> Instruction
Reproduce the entries word for word, starting at the first line of the entries and stopping after the line that contains "[x=295, y=223]".

Text and element pointing entries:
▽

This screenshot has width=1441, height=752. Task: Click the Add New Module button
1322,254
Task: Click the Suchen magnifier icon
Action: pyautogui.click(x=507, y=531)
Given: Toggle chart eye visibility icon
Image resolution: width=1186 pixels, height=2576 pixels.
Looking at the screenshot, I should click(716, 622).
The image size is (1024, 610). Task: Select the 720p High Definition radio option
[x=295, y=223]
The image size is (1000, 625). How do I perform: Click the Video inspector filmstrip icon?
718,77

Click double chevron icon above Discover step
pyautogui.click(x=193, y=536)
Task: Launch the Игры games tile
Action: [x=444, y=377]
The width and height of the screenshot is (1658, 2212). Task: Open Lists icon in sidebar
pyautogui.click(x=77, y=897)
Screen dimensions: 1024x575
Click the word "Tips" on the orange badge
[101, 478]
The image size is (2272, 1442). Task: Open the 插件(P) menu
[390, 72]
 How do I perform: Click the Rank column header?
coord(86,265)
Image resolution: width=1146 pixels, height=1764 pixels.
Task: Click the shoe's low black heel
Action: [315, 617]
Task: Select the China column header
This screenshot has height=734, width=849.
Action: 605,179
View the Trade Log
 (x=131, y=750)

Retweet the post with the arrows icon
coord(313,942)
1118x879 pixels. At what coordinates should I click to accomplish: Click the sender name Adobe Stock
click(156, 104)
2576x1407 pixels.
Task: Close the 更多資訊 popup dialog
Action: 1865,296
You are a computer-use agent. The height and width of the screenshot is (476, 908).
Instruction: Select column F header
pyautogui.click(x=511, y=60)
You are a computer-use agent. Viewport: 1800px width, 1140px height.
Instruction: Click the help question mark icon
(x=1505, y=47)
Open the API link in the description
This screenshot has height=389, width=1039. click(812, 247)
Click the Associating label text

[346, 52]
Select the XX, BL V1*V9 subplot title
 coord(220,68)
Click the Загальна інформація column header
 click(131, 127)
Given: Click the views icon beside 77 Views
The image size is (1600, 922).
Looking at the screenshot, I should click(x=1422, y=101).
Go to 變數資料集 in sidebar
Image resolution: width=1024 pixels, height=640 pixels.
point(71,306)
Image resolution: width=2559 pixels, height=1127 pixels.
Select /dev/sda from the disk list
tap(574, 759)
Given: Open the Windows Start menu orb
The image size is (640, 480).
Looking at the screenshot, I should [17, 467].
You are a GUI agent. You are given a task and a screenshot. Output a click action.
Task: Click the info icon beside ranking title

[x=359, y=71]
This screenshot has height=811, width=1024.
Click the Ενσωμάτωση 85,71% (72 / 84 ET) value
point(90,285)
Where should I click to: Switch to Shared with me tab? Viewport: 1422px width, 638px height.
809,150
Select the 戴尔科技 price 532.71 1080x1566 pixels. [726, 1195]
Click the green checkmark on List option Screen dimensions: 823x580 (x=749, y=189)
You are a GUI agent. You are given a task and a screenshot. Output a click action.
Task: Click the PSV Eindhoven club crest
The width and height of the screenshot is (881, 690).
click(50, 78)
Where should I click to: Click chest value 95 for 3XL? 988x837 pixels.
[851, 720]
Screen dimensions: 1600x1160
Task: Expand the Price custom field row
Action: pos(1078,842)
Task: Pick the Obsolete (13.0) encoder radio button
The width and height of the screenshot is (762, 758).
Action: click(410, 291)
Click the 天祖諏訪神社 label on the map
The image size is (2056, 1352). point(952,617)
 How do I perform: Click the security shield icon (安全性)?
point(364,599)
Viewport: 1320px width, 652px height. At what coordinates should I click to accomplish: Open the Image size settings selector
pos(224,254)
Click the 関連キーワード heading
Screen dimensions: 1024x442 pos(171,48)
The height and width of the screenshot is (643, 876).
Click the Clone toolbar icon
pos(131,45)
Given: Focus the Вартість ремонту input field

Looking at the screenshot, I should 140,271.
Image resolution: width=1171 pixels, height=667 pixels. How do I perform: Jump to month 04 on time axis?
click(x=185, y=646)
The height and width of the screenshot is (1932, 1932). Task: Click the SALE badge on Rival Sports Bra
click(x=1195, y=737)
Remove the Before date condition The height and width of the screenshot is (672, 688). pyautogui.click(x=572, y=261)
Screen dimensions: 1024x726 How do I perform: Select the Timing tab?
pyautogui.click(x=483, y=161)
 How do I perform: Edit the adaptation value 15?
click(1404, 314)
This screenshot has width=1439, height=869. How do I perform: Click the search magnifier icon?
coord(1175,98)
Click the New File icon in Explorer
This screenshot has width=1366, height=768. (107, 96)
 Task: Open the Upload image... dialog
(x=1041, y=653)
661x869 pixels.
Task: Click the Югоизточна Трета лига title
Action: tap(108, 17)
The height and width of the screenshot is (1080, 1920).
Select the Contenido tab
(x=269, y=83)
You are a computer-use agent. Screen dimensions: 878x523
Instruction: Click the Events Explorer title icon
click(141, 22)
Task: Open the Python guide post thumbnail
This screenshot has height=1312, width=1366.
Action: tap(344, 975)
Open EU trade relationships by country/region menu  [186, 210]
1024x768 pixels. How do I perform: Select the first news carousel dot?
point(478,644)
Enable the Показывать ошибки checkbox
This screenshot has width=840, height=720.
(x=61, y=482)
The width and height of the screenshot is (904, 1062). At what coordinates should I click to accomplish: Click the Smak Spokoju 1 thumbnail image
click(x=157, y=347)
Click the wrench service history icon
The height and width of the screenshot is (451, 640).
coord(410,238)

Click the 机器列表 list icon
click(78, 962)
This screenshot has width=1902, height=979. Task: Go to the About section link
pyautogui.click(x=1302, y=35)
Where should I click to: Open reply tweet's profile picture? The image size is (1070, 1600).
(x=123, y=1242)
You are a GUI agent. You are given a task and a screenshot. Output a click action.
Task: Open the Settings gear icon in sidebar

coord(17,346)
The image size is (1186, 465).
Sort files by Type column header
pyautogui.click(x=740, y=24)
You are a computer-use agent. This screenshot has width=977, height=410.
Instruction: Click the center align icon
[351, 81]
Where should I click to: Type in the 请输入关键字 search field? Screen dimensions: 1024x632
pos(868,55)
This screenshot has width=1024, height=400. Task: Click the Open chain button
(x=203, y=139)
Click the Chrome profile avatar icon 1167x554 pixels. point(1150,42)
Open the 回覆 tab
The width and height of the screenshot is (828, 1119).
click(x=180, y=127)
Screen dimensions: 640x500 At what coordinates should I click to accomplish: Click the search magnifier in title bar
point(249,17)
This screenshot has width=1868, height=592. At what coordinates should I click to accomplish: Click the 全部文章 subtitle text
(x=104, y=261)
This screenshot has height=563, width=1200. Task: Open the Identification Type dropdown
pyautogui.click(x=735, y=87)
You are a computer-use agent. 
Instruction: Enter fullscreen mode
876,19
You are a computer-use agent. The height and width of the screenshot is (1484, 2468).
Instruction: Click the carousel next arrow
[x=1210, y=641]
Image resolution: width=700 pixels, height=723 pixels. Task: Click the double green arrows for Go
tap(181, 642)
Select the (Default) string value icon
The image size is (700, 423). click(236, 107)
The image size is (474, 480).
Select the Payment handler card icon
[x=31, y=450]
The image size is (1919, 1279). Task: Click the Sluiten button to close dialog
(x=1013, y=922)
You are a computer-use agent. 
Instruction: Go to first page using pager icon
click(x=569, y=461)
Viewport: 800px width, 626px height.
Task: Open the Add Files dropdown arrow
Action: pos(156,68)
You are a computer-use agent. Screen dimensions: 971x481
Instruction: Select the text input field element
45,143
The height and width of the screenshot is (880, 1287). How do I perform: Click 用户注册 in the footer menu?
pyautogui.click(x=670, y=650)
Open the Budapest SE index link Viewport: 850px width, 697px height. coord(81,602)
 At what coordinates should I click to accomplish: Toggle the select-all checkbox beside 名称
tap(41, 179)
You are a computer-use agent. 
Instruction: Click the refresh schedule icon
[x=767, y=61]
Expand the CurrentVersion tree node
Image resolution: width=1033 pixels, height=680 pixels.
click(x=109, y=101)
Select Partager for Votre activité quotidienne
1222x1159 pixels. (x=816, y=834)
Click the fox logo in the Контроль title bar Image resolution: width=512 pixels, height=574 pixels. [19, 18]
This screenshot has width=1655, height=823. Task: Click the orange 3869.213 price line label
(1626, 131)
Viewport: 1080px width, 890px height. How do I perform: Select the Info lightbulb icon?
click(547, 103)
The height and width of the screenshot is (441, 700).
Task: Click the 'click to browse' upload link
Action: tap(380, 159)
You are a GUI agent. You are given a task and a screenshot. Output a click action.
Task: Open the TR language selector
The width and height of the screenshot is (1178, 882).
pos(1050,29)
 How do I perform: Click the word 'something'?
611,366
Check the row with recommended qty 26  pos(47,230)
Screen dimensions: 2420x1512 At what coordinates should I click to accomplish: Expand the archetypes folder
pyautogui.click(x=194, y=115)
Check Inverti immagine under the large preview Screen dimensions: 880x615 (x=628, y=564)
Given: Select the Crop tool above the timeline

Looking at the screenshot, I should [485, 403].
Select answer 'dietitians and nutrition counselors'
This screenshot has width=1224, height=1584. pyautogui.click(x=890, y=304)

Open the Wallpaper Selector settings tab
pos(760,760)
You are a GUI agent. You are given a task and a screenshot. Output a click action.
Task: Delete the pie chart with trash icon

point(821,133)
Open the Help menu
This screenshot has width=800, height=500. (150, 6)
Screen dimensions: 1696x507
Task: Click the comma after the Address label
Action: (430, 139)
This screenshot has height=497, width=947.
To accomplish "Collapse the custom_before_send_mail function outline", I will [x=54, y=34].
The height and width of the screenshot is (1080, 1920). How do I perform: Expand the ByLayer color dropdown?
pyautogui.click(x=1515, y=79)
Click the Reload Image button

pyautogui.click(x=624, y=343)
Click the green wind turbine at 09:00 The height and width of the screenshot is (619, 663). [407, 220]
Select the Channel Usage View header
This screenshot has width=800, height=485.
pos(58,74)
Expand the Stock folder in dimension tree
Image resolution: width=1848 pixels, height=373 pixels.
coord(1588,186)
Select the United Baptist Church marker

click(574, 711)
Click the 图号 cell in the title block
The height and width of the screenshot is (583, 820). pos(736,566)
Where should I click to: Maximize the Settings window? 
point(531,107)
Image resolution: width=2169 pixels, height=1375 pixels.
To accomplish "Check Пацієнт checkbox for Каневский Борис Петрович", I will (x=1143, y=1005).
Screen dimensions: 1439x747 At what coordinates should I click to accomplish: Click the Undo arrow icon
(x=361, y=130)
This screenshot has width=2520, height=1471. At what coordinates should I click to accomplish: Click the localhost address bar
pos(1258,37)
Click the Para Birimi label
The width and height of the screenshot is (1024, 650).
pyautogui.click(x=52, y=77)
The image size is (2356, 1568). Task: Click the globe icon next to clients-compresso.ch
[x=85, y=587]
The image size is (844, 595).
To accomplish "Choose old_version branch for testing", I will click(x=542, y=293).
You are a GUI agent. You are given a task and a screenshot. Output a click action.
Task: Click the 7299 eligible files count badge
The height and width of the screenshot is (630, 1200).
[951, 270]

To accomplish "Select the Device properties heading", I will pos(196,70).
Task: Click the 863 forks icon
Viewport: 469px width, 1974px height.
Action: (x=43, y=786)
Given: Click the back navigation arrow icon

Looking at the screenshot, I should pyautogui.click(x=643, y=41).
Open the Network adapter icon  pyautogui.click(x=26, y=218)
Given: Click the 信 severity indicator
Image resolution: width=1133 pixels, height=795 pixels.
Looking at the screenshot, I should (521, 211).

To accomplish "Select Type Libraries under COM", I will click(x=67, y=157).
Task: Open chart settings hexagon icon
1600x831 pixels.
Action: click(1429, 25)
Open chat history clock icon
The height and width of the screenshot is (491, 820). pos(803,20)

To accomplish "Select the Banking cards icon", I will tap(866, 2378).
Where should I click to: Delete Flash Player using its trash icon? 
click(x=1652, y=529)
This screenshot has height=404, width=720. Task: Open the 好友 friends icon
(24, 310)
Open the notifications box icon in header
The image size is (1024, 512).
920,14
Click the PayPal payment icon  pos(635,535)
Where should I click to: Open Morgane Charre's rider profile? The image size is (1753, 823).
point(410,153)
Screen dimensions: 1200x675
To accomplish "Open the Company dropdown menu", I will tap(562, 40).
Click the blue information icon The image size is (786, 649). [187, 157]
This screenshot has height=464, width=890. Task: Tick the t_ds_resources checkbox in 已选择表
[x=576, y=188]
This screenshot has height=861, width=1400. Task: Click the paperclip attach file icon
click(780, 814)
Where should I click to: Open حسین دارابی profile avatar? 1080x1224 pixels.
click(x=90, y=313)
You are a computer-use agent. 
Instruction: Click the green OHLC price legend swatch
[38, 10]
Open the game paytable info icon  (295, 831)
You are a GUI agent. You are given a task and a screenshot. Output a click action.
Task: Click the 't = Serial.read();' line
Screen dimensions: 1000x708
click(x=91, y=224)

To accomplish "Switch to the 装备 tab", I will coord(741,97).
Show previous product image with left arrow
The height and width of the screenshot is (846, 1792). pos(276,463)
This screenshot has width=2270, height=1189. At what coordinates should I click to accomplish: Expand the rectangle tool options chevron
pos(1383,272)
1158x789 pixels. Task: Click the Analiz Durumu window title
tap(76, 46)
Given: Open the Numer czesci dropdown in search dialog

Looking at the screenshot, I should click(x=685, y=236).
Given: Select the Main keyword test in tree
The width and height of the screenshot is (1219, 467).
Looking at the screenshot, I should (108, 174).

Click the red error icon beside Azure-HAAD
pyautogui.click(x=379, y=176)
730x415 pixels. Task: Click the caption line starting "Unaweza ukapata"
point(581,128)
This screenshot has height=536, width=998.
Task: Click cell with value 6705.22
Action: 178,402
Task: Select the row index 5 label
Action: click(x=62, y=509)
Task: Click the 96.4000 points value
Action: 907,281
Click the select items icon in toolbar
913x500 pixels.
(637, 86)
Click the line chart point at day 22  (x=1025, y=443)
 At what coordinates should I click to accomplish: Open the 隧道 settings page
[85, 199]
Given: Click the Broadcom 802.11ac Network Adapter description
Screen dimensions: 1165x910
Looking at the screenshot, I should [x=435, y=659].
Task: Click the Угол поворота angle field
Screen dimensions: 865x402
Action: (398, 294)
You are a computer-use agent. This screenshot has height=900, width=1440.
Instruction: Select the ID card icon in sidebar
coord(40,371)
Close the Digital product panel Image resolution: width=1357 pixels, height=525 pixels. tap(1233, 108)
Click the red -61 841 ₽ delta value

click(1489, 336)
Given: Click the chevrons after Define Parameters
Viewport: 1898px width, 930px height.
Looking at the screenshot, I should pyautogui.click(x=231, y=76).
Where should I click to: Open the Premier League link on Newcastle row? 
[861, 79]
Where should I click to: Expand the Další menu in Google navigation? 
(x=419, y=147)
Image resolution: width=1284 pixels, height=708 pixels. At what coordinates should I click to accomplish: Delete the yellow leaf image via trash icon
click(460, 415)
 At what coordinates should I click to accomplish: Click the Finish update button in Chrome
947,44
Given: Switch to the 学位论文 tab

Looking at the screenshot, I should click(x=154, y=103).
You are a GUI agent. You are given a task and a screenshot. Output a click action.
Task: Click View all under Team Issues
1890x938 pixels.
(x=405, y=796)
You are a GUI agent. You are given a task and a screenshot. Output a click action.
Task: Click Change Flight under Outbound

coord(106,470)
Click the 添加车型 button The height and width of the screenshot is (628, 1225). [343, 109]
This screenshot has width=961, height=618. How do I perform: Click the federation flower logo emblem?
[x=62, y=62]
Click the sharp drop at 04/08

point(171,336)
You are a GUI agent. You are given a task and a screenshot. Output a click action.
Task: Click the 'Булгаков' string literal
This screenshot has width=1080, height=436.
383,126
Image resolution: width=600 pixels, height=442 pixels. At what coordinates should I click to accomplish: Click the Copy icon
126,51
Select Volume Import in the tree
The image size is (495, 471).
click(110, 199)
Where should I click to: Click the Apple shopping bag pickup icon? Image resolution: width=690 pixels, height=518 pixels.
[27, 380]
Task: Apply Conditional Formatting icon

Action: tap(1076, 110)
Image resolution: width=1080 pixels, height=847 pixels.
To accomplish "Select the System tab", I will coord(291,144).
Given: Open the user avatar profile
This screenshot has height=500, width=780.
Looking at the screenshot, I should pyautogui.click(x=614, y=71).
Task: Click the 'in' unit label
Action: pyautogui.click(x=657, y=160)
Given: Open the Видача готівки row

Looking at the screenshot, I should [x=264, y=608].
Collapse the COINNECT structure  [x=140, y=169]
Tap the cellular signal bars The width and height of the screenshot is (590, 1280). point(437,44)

△

> Complete response
This screenshot has width=1441, height=752. Task: Click the Add New Module button
1322,254
Task: Click the Suchen magnifier icon
Action: pyautogui.click(x=507, y=531)
Given: Toggle chart eye visibility icon
Image resolution: width=1186 pixels, height=2576 pixels.
Looking at the screenshot, I should click(716, 622).
The image size is (1024, 610). Task: Select the 720p High Definition radio option
[x=295, y=223]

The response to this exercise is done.